Последний инцидент произошёл неделю назад. Генка умудрился поставить сортир на границе раздела участков аккурат рядом с баней Кацаповых. Сортир был возведён скрытно, поскольку забор в этом месте был высоким и сплошным и за действиями соседа было невозможно уследить. Существование сортира выдал появившийся резкий зловонный запах испражнений.
— Эй, сосед, подь сюда на минутку, — позвал Александр, углядев Генку в огороде.
— Чего тебе? — недовольно отозвался тот, не сдвигаясь с места.
— Хочу пообщаться с тобой, — ответил Кацапов.
— А я не хочу, — последовал ответ.
— Придётся переступить через «не хочу».
— Это почему же?
— Если враг игнорирует мирные переговоры — его уничтожают, — пояснил Кацапов.
— Чё за хрень ты несёшь, Кацап? — с удивлением спросил Пургин.

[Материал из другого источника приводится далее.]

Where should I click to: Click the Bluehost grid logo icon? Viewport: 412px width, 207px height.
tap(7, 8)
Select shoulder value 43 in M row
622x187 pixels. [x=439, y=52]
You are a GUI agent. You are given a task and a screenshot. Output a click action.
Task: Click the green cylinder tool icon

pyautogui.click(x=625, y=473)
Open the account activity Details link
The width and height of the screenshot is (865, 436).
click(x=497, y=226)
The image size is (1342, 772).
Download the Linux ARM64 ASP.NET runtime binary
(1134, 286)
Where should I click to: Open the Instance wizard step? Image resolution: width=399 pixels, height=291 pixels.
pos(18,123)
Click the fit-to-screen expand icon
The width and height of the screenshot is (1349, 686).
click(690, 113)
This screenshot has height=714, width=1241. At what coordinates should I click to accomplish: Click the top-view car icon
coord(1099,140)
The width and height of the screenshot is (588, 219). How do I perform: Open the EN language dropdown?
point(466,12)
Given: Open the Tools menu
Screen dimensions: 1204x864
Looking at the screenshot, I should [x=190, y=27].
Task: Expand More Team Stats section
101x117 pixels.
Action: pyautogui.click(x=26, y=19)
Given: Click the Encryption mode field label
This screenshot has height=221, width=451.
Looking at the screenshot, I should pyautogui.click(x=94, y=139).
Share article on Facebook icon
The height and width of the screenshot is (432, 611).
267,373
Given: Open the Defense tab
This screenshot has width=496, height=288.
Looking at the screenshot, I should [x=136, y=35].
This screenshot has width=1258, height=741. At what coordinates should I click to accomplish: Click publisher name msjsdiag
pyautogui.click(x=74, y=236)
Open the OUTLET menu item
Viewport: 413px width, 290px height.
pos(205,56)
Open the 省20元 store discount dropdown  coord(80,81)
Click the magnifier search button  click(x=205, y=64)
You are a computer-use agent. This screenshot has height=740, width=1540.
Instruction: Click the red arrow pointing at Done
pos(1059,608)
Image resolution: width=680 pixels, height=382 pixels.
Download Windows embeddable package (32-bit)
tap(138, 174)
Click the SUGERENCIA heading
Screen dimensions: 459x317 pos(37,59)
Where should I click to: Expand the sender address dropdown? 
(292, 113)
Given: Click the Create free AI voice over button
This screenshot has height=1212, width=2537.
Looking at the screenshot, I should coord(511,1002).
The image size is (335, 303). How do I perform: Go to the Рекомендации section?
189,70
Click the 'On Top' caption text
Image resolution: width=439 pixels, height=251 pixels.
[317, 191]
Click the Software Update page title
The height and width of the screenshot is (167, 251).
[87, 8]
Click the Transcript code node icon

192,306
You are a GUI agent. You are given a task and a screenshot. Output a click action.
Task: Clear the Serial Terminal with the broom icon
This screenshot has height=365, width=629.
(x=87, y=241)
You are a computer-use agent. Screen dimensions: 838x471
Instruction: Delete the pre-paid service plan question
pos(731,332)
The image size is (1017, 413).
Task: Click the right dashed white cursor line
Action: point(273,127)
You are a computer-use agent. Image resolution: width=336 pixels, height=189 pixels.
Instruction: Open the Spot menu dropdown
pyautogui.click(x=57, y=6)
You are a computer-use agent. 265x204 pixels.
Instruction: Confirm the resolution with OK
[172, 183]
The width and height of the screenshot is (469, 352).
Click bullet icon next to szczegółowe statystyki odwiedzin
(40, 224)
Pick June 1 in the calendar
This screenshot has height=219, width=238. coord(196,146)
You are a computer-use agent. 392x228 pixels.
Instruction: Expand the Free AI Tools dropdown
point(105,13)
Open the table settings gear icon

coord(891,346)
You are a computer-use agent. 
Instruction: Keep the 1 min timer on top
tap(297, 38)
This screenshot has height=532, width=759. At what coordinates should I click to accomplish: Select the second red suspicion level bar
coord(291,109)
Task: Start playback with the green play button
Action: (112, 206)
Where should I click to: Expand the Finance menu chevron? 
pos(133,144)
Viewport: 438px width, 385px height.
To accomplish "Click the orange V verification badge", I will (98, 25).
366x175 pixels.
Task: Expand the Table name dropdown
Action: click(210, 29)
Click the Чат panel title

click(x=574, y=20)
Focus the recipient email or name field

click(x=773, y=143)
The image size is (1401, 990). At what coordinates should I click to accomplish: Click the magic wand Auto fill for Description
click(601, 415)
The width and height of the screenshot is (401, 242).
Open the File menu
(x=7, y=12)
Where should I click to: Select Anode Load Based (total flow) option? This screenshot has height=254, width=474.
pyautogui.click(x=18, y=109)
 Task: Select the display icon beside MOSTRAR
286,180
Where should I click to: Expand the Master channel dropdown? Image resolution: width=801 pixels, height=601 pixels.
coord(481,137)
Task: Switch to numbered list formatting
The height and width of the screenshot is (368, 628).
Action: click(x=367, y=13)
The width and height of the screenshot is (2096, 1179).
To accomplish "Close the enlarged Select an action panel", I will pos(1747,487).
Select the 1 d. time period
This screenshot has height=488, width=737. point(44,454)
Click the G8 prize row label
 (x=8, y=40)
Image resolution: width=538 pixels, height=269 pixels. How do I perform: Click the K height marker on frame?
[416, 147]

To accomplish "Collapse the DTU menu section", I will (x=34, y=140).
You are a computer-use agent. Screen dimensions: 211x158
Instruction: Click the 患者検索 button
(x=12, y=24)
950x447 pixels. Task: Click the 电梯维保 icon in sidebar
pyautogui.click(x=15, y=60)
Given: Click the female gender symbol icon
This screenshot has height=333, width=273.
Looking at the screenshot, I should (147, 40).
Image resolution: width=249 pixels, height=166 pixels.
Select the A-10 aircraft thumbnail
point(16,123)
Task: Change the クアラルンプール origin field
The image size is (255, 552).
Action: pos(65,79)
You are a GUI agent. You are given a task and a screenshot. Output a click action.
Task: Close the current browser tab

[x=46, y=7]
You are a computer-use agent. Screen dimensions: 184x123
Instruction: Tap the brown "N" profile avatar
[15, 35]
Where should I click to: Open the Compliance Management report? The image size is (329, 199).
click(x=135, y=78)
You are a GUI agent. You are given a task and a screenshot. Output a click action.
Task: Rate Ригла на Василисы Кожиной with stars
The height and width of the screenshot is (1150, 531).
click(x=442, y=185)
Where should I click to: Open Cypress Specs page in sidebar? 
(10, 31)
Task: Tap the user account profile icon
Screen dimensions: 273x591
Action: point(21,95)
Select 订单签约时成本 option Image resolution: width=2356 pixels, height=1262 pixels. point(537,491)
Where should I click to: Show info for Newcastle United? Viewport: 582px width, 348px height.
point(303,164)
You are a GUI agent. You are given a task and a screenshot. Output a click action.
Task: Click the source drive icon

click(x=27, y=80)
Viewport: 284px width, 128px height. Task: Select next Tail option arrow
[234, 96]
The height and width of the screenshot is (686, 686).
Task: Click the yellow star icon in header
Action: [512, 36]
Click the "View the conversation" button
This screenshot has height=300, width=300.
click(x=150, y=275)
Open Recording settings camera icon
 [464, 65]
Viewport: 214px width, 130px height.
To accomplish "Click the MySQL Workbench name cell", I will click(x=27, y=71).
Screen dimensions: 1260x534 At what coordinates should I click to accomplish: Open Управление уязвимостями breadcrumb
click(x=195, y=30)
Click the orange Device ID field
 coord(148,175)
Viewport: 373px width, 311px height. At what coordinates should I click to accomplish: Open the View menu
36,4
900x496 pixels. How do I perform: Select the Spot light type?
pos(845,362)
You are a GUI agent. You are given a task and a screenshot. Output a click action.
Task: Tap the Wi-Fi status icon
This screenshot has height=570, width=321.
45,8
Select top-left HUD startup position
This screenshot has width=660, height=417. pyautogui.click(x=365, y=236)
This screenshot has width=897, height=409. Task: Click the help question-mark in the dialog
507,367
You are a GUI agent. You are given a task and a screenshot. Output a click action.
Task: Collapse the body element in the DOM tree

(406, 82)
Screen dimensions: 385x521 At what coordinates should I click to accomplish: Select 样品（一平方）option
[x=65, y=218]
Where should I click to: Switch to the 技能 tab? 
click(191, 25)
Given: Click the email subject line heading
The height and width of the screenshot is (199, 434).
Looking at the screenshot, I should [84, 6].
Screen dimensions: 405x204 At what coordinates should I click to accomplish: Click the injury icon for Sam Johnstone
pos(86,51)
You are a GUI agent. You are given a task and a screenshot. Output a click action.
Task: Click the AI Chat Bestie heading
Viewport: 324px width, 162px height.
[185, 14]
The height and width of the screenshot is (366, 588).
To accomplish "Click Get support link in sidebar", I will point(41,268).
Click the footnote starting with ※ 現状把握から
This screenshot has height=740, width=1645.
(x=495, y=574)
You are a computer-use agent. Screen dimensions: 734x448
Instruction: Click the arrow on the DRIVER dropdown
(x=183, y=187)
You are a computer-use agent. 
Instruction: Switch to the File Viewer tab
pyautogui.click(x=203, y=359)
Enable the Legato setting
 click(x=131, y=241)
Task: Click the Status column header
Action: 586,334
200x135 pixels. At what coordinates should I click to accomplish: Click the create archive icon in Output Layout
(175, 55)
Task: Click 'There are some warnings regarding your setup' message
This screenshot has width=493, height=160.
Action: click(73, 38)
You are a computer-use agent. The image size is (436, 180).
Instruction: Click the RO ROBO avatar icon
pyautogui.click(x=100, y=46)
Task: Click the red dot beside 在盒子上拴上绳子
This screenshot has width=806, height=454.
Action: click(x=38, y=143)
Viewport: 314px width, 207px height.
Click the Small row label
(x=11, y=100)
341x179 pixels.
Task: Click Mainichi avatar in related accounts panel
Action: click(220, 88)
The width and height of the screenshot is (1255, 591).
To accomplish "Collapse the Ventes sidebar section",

— Это не хрень, разлюбезный мой сосед, а предупреждение за твою наглость, — спокойным голосом проговорил Александр.
— Какую-такую наглость? — взвинтился Генка от слов Кацапова. — Ты, случайно, не обожрался мухоморами?
— Это только ты можешь в пьяном угаре попутать шаньгу с коровьей лепёшкой, — отпарировал Александр.
— Короче, Кацап, выкладывай свою предъяву, и мы быстро-быстро разбегаемся. Нет у меня времени лясы с тобой точить.
— Что, башка гудит с бодуна и трубы горят?
— Не твоё дело, сихря синепупая! — осклабился Пургин.
— Скажи-ка мне, Гена: какого хрена ты у меня под носом нужник сварганил? Другого места не нашлось на участке?
— Моя территория — где хочу, там и ставлю. Мне так удобнее. Ещё вопросы будут?
— Чтобы завтра же перенёс свой пердонарий на новое место, а старый засыпал землёй. Не выполнишь моего требования — я тебя башкой окуну в этот сортир, понял?
— Тебе пять лет впаяли за «понял», а ты так ни хрена и не понял, урка стоеросовая! — невидимый за забором Пургин, похоже, торжествовал. — Сунешься ко мне — упрячу ещё на пять лет под старость.
— Что ты сказал, дергузик хренов? — произнёс Кацапов, закипая от ненависти к ублюдку.
— То, что слышал.
— А ну, повтори! — руки Александра сами собой сжались в кулаки.
— Ты ещё и глухой, оказывается, — с издёвкой процедил Генка. — Вали в свой шалаш, пока я твой портрет не попортил!
— Ах, ты сучонок! — выдохнул Кацапов и ударом ноги вышиб одну за другой две доски в заборе. — Придётся поставить на место твои куриные мозги!
Он без промедления нырнул в образовавшийся проём и в считанные секунды очутился по другую сторону забора. Спасаясь бегством, Генка метнулся к дому, чтобы укрыться в нём от разъярённого соседа, но не успел. Александр настиг наглеца у собственного крыльца, одной рукой схватил за грудки, другой вцепился в горло с такой силой, что лицо Пургина налилось синевой.
— Знаешь, как поступают на зоне, с такими фраерами, как ты? — процедил Кацапов.
Глаза Пургина округлились от страха, он был не в состоянии произнести ни слова.
Видя, что сосед от испуга потерял дар речи, Кацапов проговорил вкрадчивым голосом:
— Обрезают яйца тупым ножом, жарят на сковородке на глазах урода, а потом заставляют его сожрать их.
— Н-не надо… — прохрипел Генка, приняв всерьёз намерения Кацапова. — Перенесу я сортир в другое место… честное слово… только отпусти… мне больно…
— Обманешь — останешься без мудей. Понял, баклан хренов? — предупредил Кацапов и разжал пальцы на горле Генки. Потом, пристально посмотрев ему в глаза, отшвырнул от себя и направился к дыре в заборе.
— Прибей доски назад, — бросил Александр на ходу, не оборачиваясь, — чтобы у меня не было соблазна навестить тебя ещё разок, когда ты начнёшь песни горланить.